→ **PROBLEM TO SOLVE**: Every entry must be output exactly as it is written.

Saved data entries:
┏━━

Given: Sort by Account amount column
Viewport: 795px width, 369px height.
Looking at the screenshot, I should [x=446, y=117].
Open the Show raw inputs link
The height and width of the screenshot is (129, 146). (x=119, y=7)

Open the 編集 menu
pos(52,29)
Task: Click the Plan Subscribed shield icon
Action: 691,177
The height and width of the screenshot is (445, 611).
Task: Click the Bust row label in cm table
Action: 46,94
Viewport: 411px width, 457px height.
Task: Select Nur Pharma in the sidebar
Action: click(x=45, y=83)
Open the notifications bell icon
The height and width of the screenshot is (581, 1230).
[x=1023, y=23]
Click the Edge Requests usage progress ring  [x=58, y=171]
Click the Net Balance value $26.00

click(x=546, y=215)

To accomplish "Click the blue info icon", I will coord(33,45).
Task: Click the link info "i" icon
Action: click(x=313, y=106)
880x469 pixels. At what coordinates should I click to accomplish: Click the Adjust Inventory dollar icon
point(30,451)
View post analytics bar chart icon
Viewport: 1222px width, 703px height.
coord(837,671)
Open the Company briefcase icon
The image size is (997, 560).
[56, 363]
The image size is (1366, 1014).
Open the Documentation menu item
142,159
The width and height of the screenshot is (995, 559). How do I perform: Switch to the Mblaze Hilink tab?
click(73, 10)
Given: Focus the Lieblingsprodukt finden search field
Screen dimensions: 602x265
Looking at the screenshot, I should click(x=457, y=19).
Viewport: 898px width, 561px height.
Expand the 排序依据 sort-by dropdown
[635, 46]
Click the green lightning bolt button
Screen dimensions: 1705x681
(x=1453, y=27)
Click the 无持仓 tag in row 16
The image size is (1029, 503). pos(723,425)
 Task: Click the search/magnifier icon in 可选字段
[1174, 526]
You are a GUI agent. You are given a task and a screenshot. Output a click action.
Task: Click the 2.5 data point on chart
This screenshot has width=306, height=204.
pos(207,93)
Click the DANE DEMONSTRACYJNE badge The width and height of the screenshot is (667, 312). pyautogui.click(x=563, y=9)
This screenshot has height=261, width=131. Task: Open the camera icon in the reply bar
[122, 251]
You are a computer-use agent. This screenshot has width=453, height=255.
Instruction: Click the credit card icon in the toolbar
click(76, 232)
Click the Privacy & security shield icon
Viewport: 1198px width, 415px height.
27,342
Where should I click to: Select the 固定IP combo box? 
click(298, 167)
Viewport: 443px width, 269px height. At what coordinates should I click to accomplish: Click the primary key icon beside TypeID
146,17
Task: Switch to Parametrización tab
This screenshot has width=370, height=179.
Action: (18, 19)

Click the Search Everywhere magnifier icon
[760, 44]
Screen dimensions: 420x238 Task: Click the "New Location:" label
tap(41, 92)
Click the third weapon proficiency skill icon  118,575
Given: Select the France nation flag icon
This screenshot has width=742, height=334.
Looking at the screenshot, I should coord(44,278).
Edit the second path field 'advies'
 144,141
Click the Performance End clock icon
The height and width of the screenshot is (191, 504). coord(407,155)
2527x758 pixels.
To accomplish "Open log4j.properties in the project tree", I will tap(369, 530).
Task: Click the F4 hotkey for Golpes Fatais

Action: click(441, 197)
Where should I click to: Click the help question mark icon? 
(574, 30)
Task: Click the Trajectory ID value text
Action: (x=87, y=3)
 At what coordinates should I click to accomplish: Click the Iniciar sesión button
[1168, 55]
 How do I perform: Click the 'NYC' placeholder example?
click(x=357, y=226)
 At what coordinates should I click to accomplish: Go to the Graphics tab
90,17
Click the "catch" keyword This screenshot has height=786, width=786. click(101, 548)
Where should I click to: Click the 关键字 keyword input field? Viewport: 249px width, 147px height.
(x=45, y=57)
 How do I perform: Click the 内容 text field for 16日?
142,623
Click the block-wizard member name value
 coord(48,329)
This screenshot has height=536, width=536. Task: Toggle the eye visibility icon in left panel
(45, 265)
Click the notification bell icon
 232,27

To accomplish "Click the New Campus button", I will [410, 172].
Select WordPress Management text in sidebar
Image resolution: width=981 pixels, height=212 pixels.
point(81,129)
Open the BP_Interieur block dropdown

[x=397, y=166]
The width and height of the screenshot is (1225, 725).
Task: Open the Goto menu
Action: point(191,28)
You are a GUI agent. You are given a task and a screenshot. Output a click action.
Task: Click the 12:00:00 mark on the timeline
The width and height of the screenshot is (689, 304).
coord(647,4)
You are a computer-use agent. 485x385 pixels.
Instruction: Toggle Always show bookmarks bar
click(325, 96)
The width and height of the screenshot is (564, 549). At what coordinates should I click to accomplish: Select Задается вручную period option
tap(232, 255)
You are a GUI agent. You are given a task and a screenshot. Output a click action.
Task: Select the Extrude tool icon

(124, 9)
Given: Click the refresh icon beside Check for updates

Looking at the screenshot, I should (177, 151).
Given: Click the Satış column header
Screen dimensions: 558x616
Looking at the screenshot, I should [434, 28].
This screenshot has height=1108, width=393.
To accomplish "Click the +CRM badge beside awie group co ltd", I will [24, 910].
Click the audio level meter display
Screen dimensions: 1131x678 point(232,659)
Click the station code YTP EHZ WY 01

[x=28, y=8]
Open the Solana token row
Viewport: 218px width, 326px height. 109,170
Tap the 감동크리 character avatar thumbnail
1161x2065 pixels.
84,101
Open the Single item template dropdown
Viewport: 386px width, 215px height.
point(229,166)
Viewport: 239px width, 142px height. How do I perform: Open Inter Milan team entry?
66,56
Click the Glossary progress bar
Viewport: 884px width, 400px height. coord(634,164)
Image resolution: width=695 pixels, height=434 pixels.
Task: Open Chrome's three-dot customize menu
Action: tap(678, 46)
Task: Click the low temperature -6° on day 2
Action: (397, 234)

┗━━

→ **RESPONSE FOR THIS EXERCISE**:
Given: Sort by Account amount column
Viewport: 795px width, 369px height.
Looking at the screenshot, I should [x=446, y=117].
Open the Show raw inputs link
The height and width of the screenshot is (129, 146). (x=119, y=7)

Open the 編集 menu
pos(52,29)
Task: Click the Plan Subscribed shield icon
Action: 691,177
The height and width of the screenshot is (445, 611).
Task: Click the Bust row label in cm table
Action: 46,94
Viewport: 411px width, 457px height.
Task: Select Nur Pharma in the sidebar
Action: click(x=45, y=83)
Open the notifications bell icon
The height and width of the screenshot is (581, 1230).
[x=1023, y=23]
Click the Edge Requests usage progress ring  [x=58, y=171]
Click the Net Balance value $26.00

click(x=546, y=215)

To accomplish "Click the blue info icon", I will coord(33,45).
Task: Click the link info "i" icon
Action: click(x=313, y=106)
880x469 pixels. At what coordinates should I click to accomplish: Click the Adjust Inventory dollar icon
point(30,451)
View post analytics bar chart icon
Viewport: 1222px width, 703px height.
coord(837,671)
Open the Company briefcase icon
The image size is (997, 560).
[56, 363]
The image size is (1366, 1014).
Open the Documentation menu item
142,159
The width and height of the screenshot is (995, 559). How do I perform: Switch to the Mblaze Hilink tab?
click(73, 10)
Given: Focus the Lieblingsprodukt finden search field
Screen dimensions: 602x265
Looking at the screenshot, I should click(x=457, y=19).
Viewport: 898px width, 561px height.
Expand the 排序依据 sort-by dropdown
[635, 46]
Click the green lightning bolt button
Screen dimensions: 1705x681
(x=1453, y=27)
Click the 无持仓 tag in row 16
The image size is (1029, 503). pos(723,425)
 Task: Click the search/magnifier icon in 可选字段
[1174, 526]
You are a GUI agent. You are given a task and a screenshot. Output a click action.
Task: Click the 2.5 data point on chart
This screenshot has width=306, height=204.
pos(207,93)
Click the DANE DEMONSTRACYJNE badge The width and height of the screenshot is (667, 312). pyautogui.click(x=563, y=9)
This screenshot has height=261, width=131. Task: Open the camera icon in the reply bar
[122, 251]
You are a computer-use agent. This screenshot has width=453, height=255.
Instruction: Click the credit card icon in the toolbar
click(76, 232)
Click the Privacy & security shield icon
Viewport: 1198px width, 415px height.
27,342
Where should I click to: Select the 固定IP combo box? 
click(298, 167)
Viewport: 443px width, 269px height. At what coordinates should I click to accomplish: Click the primary key icon beside TypeID
146,17
Task: Switch to Parametrización tab
This screenshot has width=370, height=179.
Action: (18, 19)

Click the Search Everywhere magnifier icon
[760, 44]
Screen dimensions: 420x238 Task: Click the "New Location:" label
tap(41, 92)
Click the third weapon proficiency skill icon  118,575
Given: Select the France nation flag icon
This screenshot has width=742, height=334.
Looking at the screenshot, I should coord(44,278).
Edit the second path field 'advies'
 144,141
Click the Performance End clock icon
The height and width of the screenshot is (191, 504). coord(407,155)
2527x758 pixels.
To accomplish "Open log4j.properties in the project tree", I will tap(369, 530).
Task: Click the F4 hotkey for Golpes Fatais

Action: click(441, 197)
Where should I click to: Click the help question mark icon? 
(574, 30)
Task: Click the Trajectory ID value text
Action: (x=87, y=3)
 At what coordinates should I click to accomplish: Click the Iniciar sesión button
[1168, 55]
 How do I perform: Click the 'NYC' placeholder example?
click(x=357, y=226)
 At what coordinates should I click to accomplish: Go to the Graphics tab
90,17
Click the "catch" keyword This screenshot has height=786, width=786. click(101, 548)
Where should I click to: Click the 关键字 keyword input field? Viewport: 249px width, 147px height.
(x=45, y=57)
 How do I perform: Click the 内容 text field for 16日?
142,623
Click the block-wizard member name value
 coord(48,329)
This screenshot has height=536, width=536. Task: Toggle the eye visibility icon in left panel
(45, 265)
Click the notification bell icon
 232,27

To accomplish "Click the New Campus button", I will [410, 172].
Select WordPress Management text in sidebar
Image resolution: width=981 pixels, height=212 pixels.
point(81,129)
Open the BP_Interieur block dropdown

[x=397, y=166]
The width and height of the screenshot is (1225, 725).
Task: Open the Goto menu
Action: point(191,28)
You are a GUI agent. You are given a task and a screenshot. Output a click action.
Task: Click the 12:00:00 mark on the timeline
The width and height of the screenshot is (689, 304).
coord(647,4)
You are a computer-use agent. 485x385 pixels.
Instruction: Toggle Always show bookmarks bar
click(325, 96)
The width and height of the screenshot is (564, 549). At what coordinates should I click to accomplish: Select Задается вручную period option
tap(232, 255)
You are a GUI agent. You are given a task and a screenshot. Output a click action.
Task: Select the Extrude tool icon

(124, 9)
Given: Click the refresh icon beside Check for updates

Looking at the screenshot, I should (177, 151).
Given: Click the Satış column header
Screen dimensions: 558x616
Looking at the screenshot, I should [434, 28].
This screenshot has height=1108, width=393.
To accomplish "Click the +CRM badge beside awie group co ltd", I will [24, 910].
Click the audio level meter display
Screen dimensions: 1131x678 point(232,659)
Click the station code YTP EHZ WY 01

[x=28, y=8]
Open the Solana token row
Viewport: 218px width, 326px height. 109,170
Tap the 감동크리 character avatar thumbnail
1161x2065 pixels.
84,101
Open the Single item template dropdown
Viewport: 386px width, 215px height.
point(229,166)
Viewport: 239px width, 142px height. How do I perform: Open Inter Milan team entry?
66,56
Click the Glossary progress bar
Viewport: 884px width, 400px height. coord(634,164)
Image resolution: width=695 pixels, height=434 pixels.
Task: Open Chrome's three-dot customize menu
Action: tap(678, 46)
Task: Click the low temperature -6° on day 2
Action: (397, 234)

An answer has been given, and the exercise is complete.